Question

Solve the equation.$$\left(2 \sin ^{2} x-1\right)\left(\tan ^{2} x-3\right)=0$$

Answer

**step1 Decompose the Equation into Simpler Forms**

The given equation is a product of two factors set to zero. For a product of terms to be zero, at least one of the terms must be zero. Therefore, we can split the original equation into two separate, simpler equations.

$$(2 \sin ^{2} x-1)\left(\tan ^{2} x-3\right)=0$$

This implies either the first factor is zero or the second factor is zero (or both).

$$2 \sin ^{2} x-1=0$$

$$\text{or}$$

$$\tan ^{2} x-3=0$$

**step2 Solve the First Equation for x**

First, we solve the equation involving the sine function. Isolate $$\sin^2 x$$ and then $$\sin x$$.

$$2 \sin ^{2} x-1=0$$

$$2 \sin ^{2} x=1$$

$$\sin ^{2} x=\frac{1}{2}$$

Taking the square root of both sides, we get:

$$\sin x=\pm \sqrt{\frac{1}{2}}$$

$$\sin x=\pm \frac{1}{\sqrt{2}}$$

$$\sin x=\pm \frac{\sqrt{2}}{2}$$

Now we find the angles x for which $$\sin x = \frac{\sqrt{2}}{2}$$ or $$\sin x = -\frac{\sqrt{2}}{2}$$. The reference angle is $$\frac{\pi}{4}$$ (or $$45^\circ$$). The general solutions are:

$$x = \frac{\pi}{4} + 2n\pi$$

$$x = \frac{3\pi}{4} + 2n\pi$$

$$x = \frac{5\pi}{4} + 2n\pi$$

$$x = \frac{7\pi}{4} + 2n\pi$$

These four sets of solutions can be combined into a more compact form, as they represent angles in all four quadrants with a reference angle of $$\frac{\pi}{4}$$.

_Supplied material_
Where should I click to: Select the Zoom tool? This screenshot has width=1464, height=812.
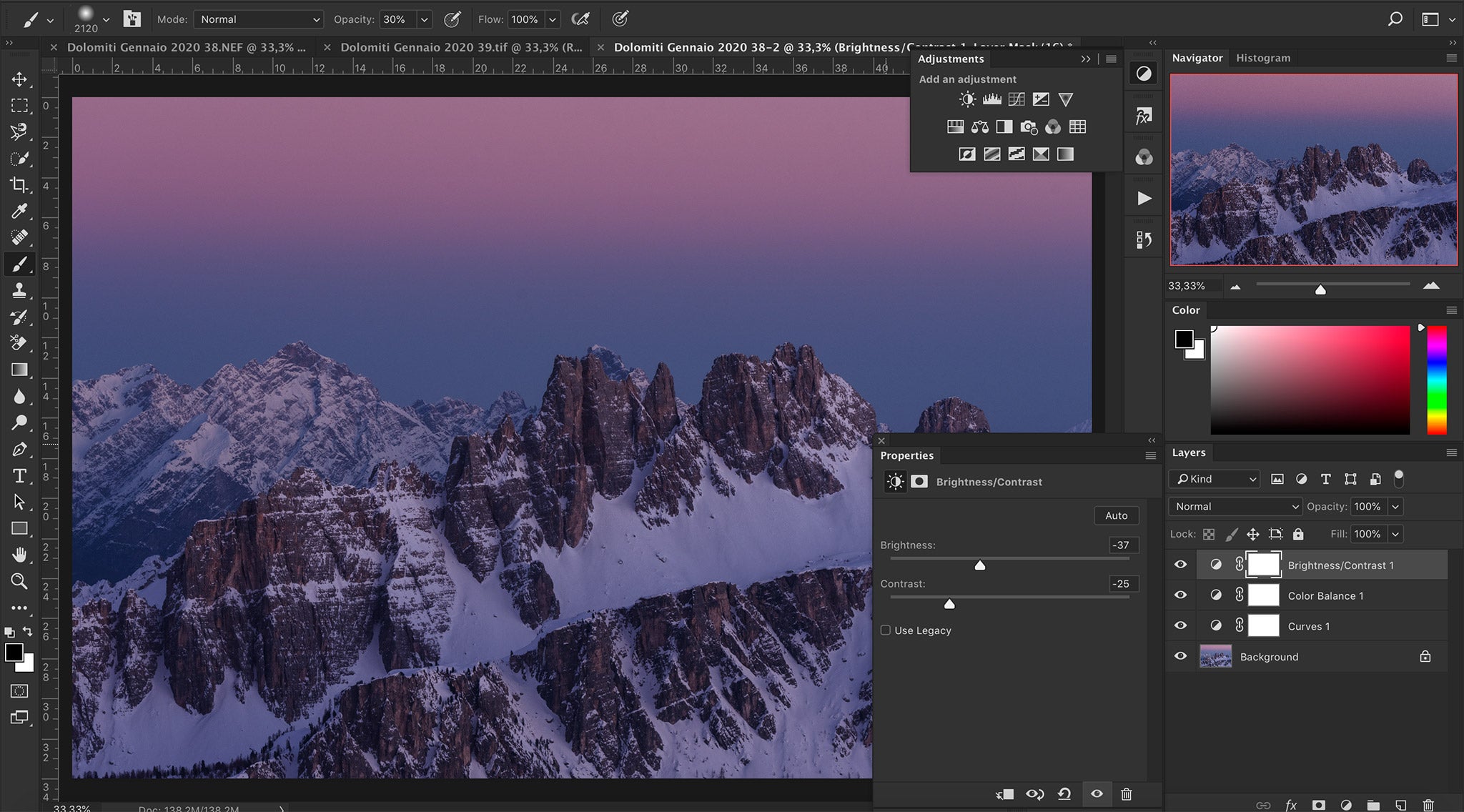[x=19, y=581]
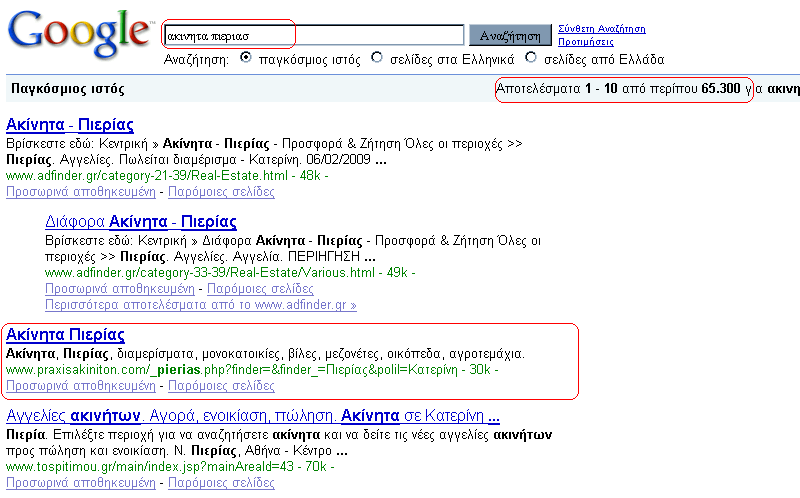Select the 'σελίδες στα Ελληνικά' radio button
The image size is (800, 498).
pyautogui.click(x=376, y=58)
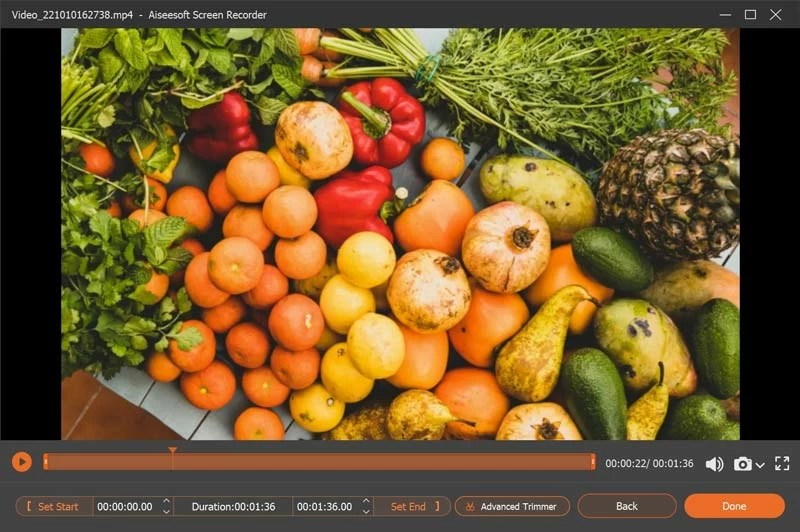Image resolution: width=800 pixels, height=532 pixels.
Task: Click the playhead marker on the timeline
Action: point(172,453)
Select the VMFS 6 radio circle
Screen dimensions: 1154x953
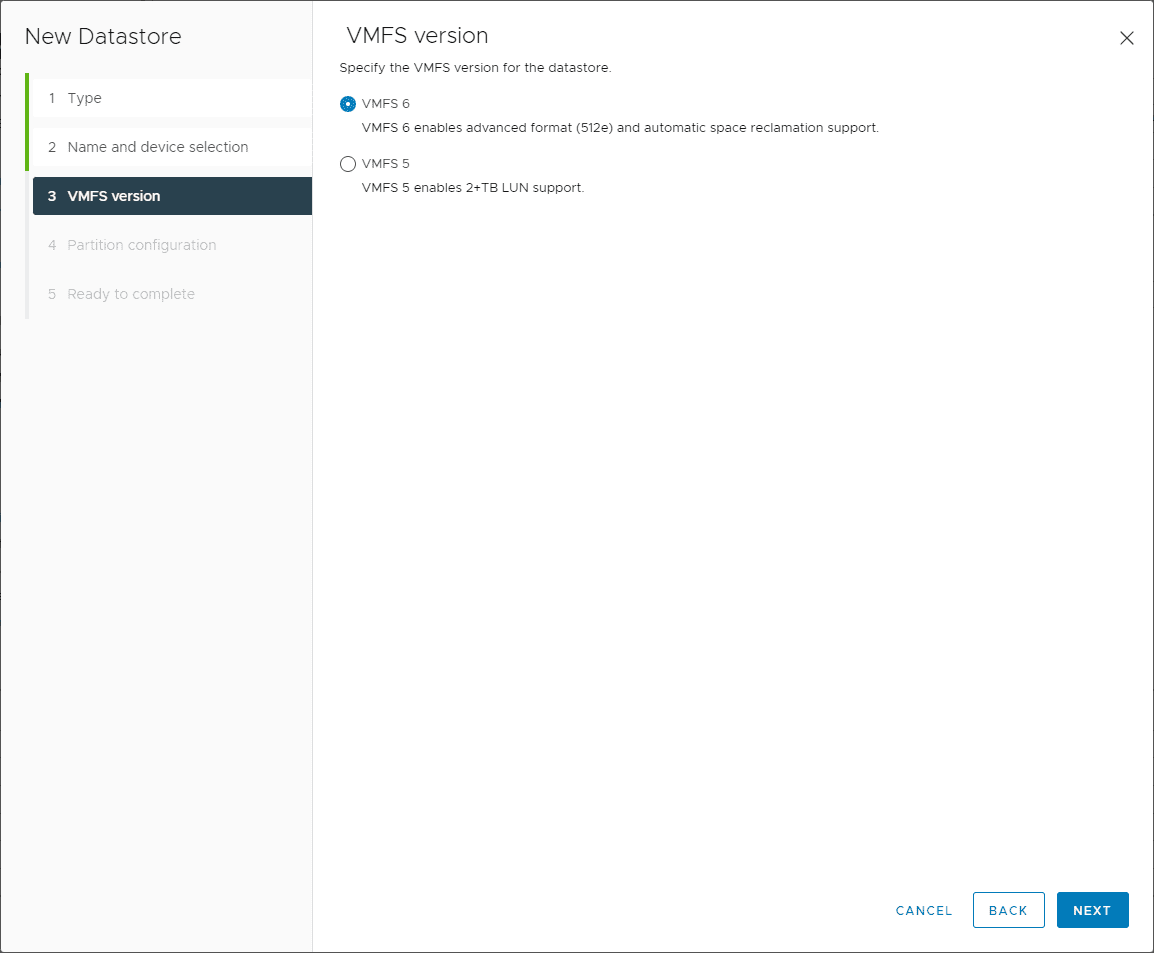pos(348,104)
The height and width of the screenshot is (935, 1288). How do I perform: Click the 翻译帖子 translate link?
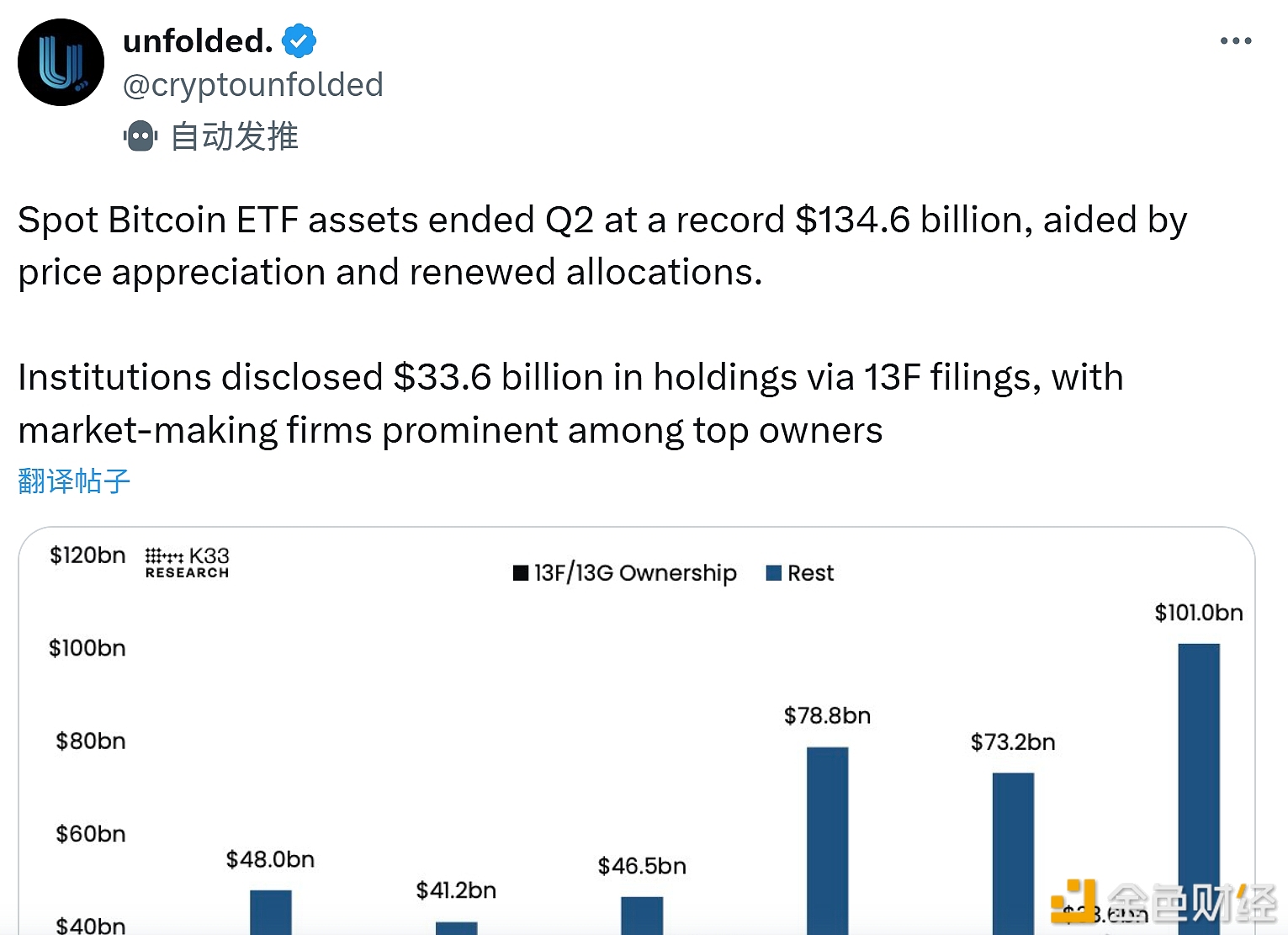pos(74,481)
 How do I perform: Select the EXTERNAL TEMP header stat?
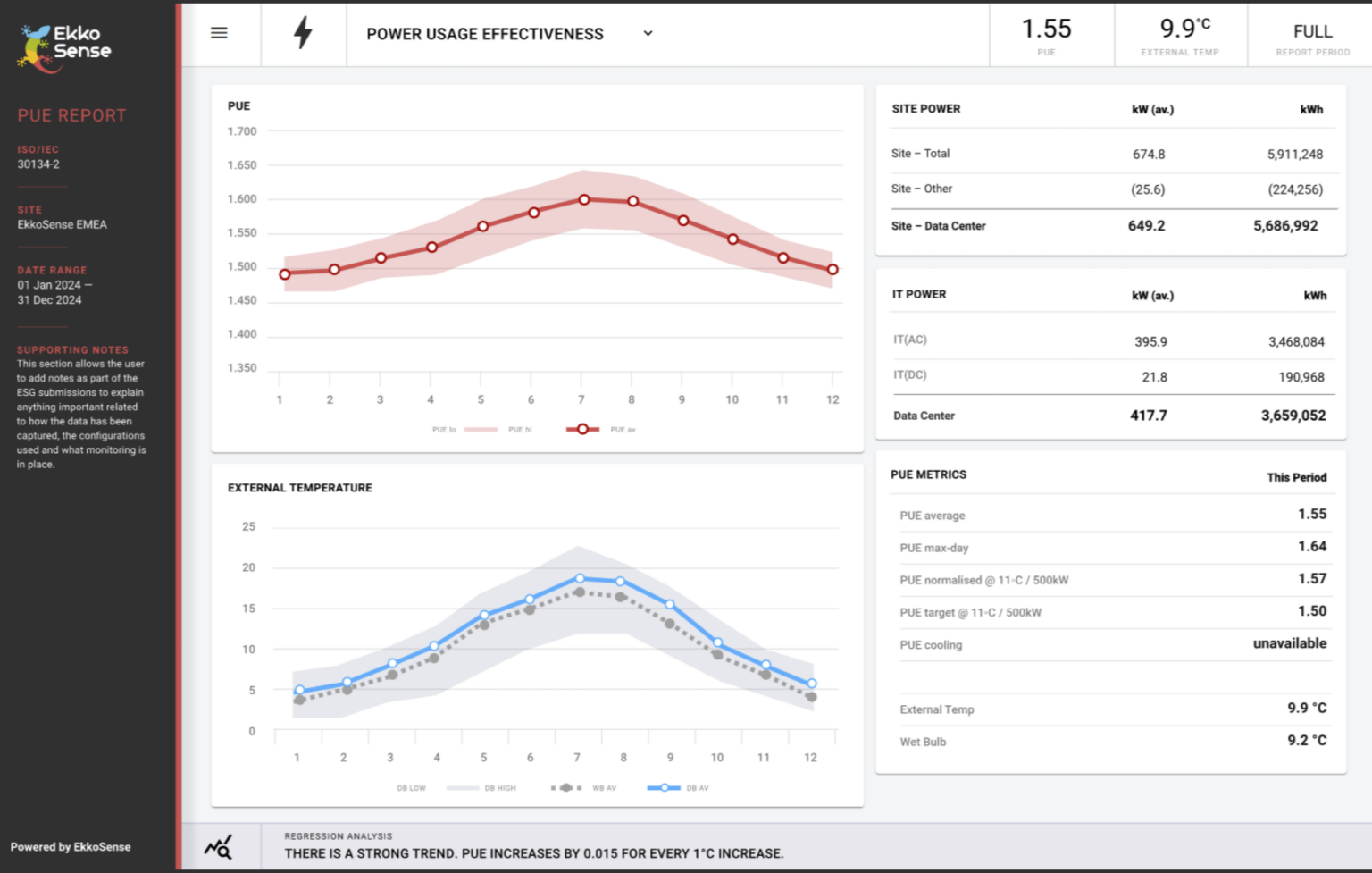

_Directive 1_
From the records, copy out every line from the one containing "The height and" through the end of the records, both ends included, and omit the pictures.
_Directive 2_
Carry the step-by-step solution of the trigonometric equation forward from its last sentence.

_Exercise output 1_
The height and width of the screenshot is (935, 1288). How do I perform: Click the 翻译帖子 translate link?
pos(74,481)
 How do I perform: Select the EXTERNAL TEMP header stat?

_Exercise output 2_
$$x = \frac{\pi}{4} + \frac{n\pi}{2}, \text{ where n is an integer.}$$

**step3 Solve the Second Equation for x**

Next, we solve the equation involving the tangent function. Isolate $$\tan^2 x$$ and then $$\tan x$$.

$$\tan ^{2} x-3=0$$

$$\tan ^{2} x=3$$

Taking the square root of both sides, we get:

$$\tan x=\pm \sqrt{3}$$

Now we find the angles x for which $$\tan x = \sqrt{3}$$ or $$\tan x = -\sqrt{3}$$. The reference angle is $$\frac{\pi}{3}$$ (or $$60^\circ$$). The general solutions are:

$$x = \frac{\pi}{3} + n\pi$$

$$x = \frac{2\pi}{3} + n\pi$$

These two sets of solutions can be combined into a more compact form, as they represent angles in all four quadrants with a reference angle of $$\frac{\pi}{3}$$.

$$x = n\pi \pm \frac{\pi}{3}, \text{ where n is an integer.}$$

**step4 Combine All Solutions**

The complete set of solutions for the original equation is the union of the solutions found in Step 2 and Step 3.

$$x = \frac{\pi}{4} + \frac{n\pi}{2}$$

$$\text{and}$$

$$x = n\pi \pm \frac{\pi}{3}$$

where n is an integer in both cases.

Alternative answer

Answer: The solutions are $x = \frac{\pi}{4} + \frac{n\pi}{2}$ or $x = \frac{\pi}{3} + n\pi$ or $x = \frac{2\pi}{3} + n\pi$, where $n$ is any integer.
(You could also write the last two as $x = \pm \frac{\pi}{3} + n\pi$). Explain
This is a question about solving trigonometric equations, which means we need to find the angles that make the equation true. It uses a cool trick called the 'zero product property'! The solving step is:

First, let's look at the problem: $(2 \sin^2 x - 1)(\tan^2 x - 3) = 0$.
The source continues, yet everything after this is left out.